In following your child’s lead, teach them to expect to understand the world.  I see teens who are deaf just “checking out” of the social scene at times, and I wonder if they have a little “learned helplessness” in their perception of the world. The world is, for sure, an irrational, often unfriendly place to us, let alone our kids.  If Maddie learns that no question is unwelcome and no explanation too hurried at home, perhaps she’ll more actively take her place in communicating in the big bad world. I tell her right away if I don’t understand her and I try never to accept her partial understanding of me, either.   She’s come to be annoyed by the comprehension questions we are often firing at her, but I can take that flash of blue eyes a little longer. I knew we were on the right track when she began collecting her favorite idioms and suspecting when she didn’t understand us that it was yet another English weirdism.

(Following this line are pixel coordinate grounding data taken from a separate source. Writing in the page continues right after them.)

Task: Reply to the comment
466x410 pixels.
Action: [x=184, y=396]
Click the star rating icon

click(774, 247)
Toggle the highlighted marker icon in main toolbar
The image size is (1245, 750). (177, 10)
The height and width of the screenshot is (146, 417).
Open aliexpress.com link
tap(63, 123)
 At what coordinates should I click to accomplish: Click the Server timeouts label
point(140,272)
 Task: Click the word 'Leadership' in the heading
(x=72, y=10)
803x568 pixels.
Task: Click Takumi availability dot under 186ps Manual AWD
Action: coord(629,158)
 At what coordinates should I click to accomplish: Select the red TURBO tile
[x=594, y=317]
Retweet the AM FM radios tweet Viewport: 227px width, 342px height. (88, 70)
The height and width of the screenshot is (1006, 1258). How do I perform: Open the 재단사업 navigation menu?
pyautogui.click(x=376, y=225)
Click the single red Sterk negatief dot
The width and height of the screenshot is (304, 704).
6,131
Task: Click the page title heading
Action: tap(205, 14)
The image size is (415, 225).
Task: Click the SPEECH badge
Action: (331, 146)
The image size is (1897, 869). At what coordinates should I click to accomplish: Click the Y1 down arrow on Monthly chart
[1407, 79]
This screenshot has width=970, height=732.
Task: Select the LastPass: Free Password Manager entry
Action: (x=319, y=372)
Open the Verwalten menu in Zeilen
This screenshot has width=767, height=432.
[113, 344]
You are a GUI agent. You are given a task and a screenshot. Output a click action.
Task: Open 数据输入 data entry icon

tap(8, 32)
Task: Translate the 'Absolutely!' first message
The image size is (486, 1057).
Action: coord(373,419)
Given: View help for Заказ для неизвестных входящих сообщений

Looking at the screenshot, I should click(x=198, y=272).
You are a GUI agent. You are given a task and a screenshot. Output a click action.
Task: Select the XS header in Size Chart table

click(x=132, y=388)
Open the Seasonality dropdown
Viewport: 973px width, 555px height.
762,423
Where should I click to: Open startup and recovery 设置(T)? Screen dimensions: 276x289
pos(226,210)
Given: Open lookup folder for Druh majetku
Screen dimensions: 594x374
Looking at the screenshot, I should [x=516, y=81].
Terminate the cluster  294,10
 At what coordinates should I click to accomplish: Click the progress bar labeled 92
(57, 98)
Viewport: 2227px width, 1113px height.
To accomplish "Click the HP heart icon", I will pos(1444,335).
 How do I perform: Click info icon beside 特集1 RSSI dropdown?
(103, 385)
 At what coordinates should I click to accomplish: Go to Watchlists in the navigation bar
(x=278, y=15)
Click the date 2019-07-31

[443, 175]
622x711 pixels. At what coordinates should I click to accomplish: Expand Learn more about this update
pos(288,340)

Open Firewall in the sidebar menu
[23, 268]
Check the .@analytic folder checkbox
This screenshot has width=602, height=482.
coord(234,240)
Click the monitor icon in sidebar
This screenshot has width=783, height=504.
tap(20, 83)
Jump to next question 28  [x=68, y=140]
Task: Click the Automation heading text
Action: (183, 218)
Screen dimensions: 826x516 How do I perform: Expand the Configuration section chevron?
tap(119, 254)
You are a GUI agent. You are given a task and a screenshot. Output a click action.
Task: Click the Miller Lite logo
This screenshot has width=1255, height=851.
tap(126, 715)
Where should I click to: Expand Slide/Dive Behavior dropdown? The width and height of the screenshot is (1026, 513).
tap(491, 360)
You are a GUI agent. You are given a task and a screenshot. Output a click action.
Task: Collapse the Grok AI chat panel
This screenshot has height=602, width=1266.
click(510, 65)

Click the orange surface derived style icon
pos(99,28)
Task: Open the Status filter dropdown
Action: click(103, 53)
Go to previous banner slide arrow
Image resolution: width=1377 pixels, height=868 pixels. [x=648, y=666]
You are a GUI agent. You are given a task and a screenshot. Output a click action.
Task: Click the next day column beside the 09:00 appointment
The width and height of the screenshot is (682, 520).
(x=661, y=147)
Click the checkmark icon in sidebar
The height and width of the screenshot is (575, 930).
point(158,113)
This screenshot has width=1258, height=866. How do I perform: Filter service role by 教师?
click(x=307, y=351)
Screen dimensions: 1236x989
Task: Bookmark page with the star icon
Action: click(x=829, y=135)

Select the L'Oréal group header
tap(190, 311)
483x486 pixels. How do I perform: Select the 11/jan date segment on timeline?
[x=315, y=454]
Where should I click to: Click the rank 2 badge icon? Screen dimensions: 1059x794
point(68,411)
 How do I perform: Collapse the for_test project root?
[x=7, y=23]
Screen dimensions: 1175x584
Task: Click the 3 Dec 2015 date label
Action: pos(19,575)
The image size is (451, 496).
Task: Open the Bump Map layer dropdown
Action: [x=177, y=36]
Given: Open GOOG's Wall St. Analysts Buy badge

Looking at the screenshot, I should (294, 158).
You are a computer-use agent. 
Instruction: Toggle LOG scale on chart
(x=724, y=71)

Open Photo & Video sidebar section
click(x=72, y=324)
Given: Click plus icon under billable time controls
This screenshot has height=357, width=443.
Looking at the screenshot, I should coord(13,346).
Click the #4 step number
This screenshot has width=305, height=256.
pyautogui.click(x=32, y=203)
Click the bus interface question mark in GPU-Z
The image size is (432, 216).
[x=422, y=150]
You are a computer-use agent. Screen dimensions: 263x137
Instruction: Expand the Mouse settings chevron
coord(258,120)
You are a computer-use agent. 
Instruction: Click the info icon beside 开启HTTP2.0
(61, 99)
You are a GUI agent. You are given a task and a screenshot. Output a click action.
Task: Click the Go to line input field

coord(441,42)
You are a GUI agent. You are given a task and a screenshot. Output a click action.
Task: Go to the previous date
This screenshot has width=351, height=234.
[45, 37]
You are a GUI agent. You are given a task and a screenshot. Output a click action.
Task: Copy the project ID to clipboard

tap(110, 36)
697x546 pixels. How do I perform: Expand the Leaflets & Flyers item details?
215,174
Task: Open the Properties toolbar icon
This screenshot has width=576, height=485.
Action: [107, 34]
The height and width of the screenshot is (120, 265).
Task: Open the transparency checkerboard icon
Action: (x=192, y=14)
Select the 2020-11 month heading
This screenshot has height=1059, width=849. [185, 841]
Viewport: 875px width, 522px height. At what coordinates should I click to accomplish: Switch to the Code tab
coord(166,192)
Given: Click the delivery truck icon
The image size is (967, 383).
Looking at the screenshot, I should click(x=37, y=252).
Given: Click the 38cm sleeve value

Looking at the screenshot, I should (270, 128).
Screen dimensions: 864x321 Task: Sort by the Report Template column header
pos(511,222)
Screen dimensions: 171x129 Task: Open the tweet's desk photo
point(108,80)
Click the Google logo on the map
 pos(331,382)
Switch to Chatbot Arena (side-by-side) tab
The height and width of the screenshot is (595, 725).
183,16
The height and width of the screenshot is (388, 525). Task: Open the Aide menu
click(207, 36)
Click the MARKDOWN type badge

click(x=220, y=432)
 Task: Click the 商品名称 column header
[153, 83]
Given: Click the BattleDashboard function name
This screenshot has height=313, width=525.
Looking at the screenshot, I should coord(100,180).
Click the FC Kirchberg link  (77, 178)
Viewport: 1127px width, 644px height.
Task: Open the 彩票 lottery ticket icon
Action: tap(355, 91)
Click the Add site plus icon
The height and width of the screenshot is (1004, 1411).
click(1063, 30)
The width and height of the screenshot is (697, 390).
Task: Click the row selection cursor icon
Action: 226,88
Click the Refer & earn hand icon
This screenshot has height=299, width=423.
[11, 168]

So my daughter’s smorgasboard of language currently features her (incessant) talking to us, we sign and talk to her for best reception, and she uses a full time interpreter to access her fourth grade life in a neighborhood school.  In noisy environments, she uses more sign.  She opted to try to sleep with her two year old cochlear implant on at the summer camp she insisted on attending.  She stops voicing when she has her best friend over for an occasional gigglefest.  We read and read and read to her as she hasn’t yet taken up this pastime just for fun yet, but nonetheless she reads above her grade level.  The language-buffet will likely change as she matures.  What will she drop? What will she keep?  I’m not sure.  We just brought her to the feast.

Think About It

Your feast is likely to look very different. My advice?  Meet deaf and hard of hearing adults and older kids whenever you can to expand your knowledge of what is possible. If you have a passionate provider or more with many success stories, ask him/her point blank why they think Method X, Y or Z is or isn’t a good fit for your child. Ask what it is about your family’s “culture” that might make or break a method in your house. Help your child fall in love with language not because of state assessment scores, but because it is powerful.  It is human.  It is one of our most compelling, complex needs. Then watch your child and see what she is telling you through her behavior.  All behavior is communication.  Communication you can follow, like a dance, until your child takes the lead one day.